The Afrofuture Festival is set to go down on August 3 at the Feedom Freedom grounds in Detroit, and it originally had a controversial pricing structure for tickets: a “NONPOC(WHITE PEOPLE)” ticket was selling for $40, while “POC(PEOPLE OF COLOR)” tickets were only $20. Following backlash, the festival has decided to alter its ticket pricing, so now all tickets are available for $20, according to The New York Times.

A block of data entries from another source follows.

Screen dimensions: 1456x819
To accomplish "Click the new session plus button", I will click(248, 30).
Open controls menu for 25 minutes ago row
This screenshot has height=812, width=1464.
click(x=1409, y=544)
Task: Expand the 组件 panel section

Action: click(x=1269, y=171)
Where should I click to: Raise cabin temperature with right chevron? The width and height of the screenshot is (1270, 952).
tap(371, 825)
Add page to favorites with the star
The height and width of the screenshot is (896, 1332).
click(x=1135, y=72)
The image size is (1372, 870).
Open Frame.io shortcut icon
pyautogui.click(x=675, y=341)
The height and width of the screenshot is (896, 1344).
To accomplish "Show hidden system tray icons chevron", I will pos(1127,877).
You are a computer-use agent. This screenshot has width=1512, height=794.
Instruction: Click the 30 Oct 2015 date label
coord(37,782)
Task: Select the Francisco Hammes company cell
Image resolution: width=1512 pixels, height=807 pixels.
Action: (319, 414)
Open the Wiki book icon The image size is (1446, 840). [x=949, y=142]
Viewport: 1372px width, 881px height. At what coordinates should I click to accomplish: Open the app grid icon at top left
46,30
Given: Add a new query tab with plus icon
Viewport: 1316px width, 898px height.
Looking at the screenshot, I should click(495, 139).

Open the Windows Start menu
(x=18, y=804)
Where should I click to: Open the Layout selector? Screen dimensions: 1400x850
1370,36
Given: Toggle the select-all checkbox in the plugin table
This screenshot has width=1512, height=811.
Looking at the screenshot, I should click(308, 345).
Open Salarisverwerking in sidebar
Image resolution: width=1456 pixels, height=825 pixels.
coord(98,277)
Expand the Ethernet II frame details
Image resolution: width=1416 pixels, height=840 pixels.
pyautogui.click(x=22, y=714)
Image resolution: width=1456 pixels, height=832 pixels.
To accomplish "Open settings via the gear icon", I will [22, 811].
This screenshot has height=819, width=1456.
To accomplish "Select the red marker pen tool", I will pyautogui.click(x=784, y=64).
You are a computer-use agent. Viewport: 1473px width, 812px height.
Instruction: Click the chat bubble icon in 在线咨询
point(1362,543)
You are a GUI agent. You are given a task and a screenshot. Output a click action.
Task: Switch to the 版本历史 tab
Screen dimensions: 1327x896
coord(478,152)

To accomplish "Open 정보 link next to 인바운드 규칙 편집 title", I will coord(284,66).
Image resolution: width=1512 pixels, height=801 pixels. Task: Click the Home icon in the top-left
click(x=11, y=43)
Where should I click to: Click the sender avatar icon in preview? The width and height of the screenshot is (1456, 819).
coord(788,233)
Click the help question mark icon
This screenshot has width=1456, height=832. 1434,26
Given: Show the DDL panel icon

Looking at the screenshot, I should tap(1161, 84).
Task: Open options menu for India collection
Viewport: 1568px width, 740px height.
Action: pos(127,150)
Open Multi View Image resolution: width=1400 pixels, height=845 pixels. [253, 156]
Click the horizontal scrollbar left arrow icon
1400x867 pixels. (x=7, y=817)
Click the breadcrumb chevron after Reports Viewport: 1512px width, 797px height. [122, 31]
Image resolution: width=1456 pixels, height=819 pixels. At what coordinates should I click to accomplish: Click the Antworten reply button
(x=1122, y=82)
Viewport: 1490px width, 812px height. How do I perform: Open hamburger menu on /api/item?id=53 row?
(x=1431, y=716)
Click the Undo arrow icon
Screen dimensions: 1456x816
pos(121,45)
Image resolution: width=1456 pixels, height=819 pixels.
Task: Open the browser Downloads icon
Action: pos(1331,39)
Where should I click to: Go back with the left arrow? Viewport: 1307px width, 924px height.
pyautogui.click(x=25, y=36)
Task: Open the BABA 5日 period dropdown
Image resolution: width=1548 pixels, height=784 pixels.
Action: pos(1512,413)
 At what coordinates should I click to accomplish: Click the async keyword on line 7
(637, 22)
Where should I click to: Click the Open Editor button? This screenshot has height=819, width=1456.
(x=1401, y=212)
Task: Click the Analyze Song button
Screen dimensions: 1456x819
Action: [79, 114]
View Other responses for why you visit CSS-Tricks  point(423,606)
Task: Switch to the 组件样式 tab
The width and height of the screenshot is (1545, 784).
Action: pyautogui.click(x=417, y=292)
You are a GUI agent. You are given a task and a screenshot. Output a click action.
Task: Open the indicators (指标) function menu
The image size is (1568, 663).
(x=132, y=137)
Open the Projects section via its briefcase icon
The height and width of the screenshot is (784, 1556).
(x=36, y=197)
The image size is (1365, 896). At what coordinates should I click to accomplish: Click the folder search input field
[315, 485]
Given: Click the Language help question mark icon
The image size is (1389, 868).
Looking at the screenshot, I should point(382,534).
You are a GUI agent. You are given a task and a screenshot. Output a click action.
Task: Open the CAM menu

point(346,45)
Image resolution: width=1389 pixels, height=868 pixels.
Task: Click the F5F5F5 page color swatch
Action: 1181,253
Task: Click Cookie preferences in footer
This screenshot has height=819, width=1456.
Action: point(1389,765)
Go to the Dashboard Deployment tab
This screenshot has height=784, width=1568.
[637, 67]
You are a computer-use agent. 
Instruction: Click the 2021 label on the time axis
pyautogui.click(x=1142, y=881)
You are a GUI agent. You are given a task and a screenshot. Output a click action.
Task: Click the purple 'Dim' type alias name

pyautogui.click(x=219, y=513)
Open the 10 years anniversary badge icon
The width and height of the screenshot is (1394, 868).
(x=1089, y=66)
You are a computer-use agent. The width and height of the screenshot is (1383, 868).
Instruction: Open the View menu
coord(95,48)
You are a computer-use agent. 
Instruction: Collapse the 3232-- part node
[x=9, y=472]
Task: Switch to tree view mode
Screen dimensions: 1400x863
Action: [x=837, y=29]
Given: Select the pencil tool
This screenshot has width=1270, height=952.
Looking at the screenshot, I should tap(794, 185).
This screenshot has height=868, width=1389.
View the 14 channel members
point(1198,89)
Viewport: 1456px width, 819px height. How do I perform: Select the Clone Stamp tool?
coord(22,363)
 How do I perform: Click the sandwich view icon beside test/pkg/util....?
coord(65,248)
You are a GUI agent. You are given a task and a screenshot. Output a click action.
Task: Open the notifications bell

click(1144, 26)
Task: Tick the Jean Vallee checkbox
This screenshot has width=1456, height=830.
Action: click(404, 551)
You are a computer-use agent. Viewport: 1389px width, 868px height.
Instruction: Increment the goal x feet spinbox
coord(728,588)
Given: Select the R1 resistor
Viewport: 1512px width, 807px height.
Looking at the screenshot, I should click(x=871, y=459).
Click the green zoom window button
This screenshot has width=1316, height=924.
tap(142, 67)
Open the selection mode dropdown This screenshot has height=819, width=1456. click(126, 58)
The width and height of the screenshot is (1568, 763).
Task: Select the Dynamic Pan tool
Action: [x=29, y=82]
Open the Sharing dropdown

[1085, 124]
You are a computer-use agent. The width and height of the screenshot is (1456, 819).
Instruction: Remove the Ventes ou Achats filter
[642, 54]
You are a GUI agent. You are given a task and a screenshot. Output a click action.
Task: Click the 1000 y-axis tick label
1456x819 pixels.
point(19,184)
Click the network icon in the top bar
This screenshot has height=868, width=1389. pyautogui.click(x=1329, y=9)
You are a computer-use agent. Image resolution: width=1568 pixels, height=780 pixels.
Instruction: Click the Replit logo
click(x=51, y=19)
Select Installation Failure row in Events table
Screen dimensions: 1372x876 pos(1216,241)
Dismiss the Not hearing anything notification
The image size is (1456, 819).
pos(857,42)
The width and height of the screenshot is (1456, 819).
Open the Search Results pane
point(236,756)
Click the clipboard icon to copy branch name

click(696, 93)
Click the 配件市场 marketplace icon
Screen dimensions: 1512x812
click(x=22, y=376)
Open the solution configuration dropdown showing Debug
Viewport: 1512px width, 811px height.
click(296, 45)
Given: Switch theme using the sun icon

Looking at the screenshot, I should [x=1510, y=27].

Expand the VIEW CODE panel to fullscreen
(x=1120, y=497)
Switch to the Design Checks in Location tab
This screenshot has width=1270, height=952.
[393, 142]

As of this posting, the fest’s Eventbrite page reads:
“WHY DO WE HAVE POC(PEOPLE OF COLOR) AND NONPOC(WHITE PEOPLE) TICKETS? I’M GLAD YOU ASKED!
EQUALITY MEANS TREATING EVERYONE THE SAME
EQUITY IS INSURING EVERYONE HAS WHAT THEY NEED TO BE SUCCESSFUL
OUR TICKET STRUCTURE WAS BUILT TO INSURE THAT THE MOST MARGINALIZED COMMUNITIES (PEOPLE OF COLOR) ARE PROVIDED WITH AN EQUITABLE CHANCE AT ENJOYING EVENTS IN THEIR OWN COMMUNITY (BLACK DETROIT).
AFFORDING JOY AND PLEASURE IS UNFORTUNATELY STILL A PRIVILEGE IN OUR SOCIETY FOR POC AND WE BELIEVE EVERYONE SHOULD HAVE ACCESS TO RECEIVING SUCH.
WE’VE SEEN TOO MANY TIMES ORGASMIC EVENTS HAPPENING IN DETROIT AND OTHER POC POPULATED CITIES AND WHAT CONSISTENTLY HAPPENS IS PEOPLE OUTSIDE OF THE COMMUNITY BENEFITING MOST FROM AFFORDABLE TICKET PRICES BECAUSE OF THEIR PROXIMITY TO WEALTH.
THIS CYCLE DISPROPORTIONATELY DISPLACES BLACK AND BROWN PEOPLE FROM ENJOYING ENTERTAINMENT IN THEIR OWN COMMUNITIES.
AS AN AFROFUTURIST YOUTH LEAD INITIATIVE THE VOICES OF OUR YOUTH INFORM OUR RESISTANCE.
HERE’S WHAT THEY HAVE TO SAY
‘IF YOU DON’T SEE MY BLACKNESS, YOU DON’T SEE ME. PERIODT!'”
Afrofuture Youth founder and co-director Adrienne Ayers said that due to “threats and harassment” after “right-wing websites highlighted the pricing,” she decided to change the payment structure, saying, “For safety, not anything else but that, the new ticket structure will be a standard set price across the board of $20. However, there will be a suggested donation for non-people of color.”
Last week, performer Tiny Jag, who identified to The New York Times as biracial, decided to cancel her performance at the festival due to the pricing policy. Detroit-based civil rights lawyer Tiffany Ellis also told The New York Times that while private organizations are more able to chose how they do business, the “discriminatory” pricing structure could have resulted in lawsuits, saying, “We have constitutional rights as an individual, and the 14th Amendment provides that we cannot be discriminated against because all people are created equal. When it’s a private actor, those protections are different.”